# OSMO Advanced Patterns Reference

Read this file only when the user's request clearly requires one of these specific
capabilities: **checkpointing**, **exit/retry behavior**, or **node exclusion**.
These are niche patterns not needed for most workflow generation tasks.

---

## Checkpointing

Automatically upload a task's working directory to S3 at a fixed interval while the
task runs. Useful for long-running training jobs where you want to preserve intermediate
results if the job is interrupted.

```yaml
tasks:
- name: train-with-checkpointing
  image: ubuntu:24.04
  command: [/bin/bash]
  args: [/tmp/run.sh]
  files:
  - path: /tmp/run.sh
    contents: |-
      #!/bin/bash
      set -ex
      mkdir -p /tmp/checkpoints
      python train.py --output /tmp/checkpoints
  checkpoint:
  - path: /tmp/checkpoints           # local directory to upload
    url: s3://my-bucket/checkpoints  # destination
    frequency: 60s                   # how often to sync
```

A final checkpoint is always uploaded when the task completes, regardless of interval.

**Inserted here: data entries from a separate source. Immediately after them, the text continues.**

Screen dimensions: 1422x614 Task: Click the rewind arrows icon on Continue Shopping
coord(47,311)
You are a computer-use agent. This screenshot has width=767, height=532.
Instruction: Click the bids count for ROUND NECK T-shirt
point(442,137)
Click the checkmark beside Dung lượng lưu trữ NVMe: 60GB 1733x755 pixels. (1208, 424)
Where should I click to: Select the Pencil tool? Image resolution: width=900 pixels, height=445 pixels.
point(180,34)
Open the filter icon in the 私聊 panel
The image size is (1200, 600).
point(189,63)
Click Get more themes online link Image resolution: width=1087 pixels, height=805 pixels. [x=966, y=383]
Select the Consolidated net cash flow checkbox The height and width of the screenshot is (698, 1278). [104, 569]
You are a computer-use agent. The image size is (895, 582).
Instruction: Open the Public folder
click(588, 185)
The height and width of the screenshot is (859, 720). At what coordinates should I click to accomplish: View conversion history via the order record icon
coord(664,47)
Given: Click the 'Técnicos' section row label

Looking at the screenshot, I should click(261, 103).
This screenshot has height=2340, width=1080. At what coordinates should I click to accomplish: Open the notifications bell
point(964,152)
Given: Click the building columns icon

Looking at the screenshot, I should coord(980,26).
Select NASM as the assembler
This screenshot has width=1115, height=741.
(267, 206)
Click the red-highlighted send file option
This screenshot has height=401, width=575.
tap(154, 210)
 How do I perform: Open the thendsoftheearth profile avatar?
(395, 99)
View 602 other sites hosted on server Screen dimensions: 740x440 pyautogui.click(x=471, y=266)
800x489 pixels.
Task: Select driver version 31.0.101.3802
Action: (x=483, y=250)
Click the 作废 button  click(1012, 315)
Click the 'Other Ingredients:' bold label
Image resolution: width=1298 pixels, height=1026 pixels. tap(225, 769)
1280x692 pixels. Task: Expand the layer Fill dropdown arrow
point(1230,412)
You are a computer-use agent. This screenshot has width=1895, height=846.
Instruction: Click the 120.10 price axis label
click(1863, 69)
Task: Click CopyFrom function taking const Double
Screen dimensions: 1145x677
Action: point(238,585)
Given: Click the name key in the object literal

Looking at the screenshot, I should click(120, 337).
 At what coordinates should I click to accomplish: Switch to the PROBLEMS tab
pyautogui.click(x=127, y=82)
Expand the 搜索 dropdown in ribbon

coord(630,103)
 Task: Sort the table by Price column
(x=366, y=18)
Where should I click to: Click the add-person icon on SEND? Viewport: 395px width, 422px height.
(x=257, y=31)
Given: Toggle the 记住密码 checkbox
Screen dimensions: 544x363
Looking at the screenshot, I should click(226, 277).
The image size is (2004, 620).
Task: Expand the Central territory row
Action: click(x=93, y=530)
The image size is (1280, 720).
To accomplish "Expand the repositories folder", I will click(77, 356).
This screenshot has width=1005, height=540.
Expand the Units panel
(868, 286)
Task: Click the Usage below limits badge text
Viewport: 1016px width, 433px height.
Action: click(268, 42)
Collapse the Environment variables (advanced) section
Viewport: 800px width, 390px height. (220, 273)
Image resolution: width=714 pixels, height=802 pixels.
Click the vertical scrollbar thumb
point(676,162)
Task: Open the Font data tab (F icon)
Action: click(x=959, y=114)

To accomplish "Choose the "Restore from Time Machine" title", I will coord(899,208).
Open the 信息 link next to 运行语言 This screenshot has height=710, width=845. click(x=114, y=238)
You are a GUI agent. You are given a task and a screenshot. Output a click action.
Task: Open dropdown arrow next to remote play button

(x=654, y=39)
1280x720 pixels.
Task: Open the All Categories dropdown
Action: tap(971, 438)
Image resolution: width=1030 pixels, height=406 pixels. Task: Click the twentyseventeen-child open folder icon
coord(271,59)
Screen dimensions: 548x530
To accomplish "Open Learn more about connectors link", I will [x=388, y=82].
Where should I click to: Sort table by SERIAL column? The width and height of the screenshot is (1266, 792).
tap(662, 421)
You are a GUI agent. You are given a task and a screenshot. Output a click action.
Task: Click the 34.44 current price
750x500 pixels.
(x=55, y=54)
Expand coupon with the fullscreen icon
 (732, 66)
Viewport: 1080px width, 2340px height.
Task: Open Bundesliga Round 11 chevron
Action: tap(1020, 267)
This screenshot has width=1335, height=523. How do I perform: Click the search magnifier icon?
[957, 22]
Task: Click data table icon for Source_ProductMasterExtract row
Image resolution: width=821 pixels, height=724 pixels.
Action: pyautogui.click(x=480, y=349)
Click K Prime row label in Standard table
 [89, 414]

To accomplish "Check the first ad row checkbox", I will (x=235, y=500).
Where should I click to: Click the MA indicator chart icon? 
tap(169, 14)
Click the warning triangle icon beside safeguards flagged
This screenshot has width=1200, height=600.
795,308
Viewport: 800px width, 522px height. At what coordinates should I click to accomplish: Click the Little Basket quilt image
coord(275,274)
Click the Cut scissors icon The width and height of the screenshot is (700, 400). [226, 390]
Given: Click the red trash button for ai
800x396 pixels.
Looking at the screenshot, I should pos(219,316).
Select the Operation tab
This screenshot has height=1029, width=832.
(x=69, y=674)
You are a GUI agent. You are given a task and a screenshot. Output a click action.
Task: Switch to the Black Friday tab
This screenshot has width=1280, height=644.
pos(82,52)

### Checkpoint only specific files

Use a regex to filter which files get uploaded:

```yaml
checkpoint:
- path: /tmp/checkpoints
  url: s3://my-bucket/checkpoints
  frequency: 60s
  regex: .*\.(bin|pt)$   # only upload .bin and .pt files
```

---

## Error Handling with Exit Actions

Control what happens when a task exits with a specific exit code. Useful for automatic
retry logic.

```yaml
tasks:
- name: resilient-task
  image: ubuntu:24.04
  command: ["bash", "-c", "python fetch_and_process.py"]
  exitActions:
    COMPLETE: 0       # exit code 0 → task completes normally
    RESCHEDULE: 1-255 # any non-zero exit → task is rescheduled (retried)
```

Available actions: `COMPLETE`, `RESCHEDULE`, `FAIL`. Ranges and comma-separated lists
of exit codes are supported (e.g. `1,2,5` or `1-10`).

---

## Excluding Specific Nodes

Prevent a workflow from scheduling on known-problematic nodes using `nodesExcluded`
in the resource spec:

```yaml
workflow:
  name: exclude-nodes-demo
  resources:
    default:
      cpu: 4
      memory: 16Gi
      storage: 50Gi
      nodesExcluded:
      - worker-node-01
      - worker-node-02
  tasks:
  - name: my-task
    image: ubuntu:24.04
    command: ["bash", "-c", "echo Running on a healthy node"]
```

> **Warning:** Excluding too many nodes can cause tasks to remain PENDING indefinitely.
> Only use this when specific nodes are confirmed to have hardware or network issues.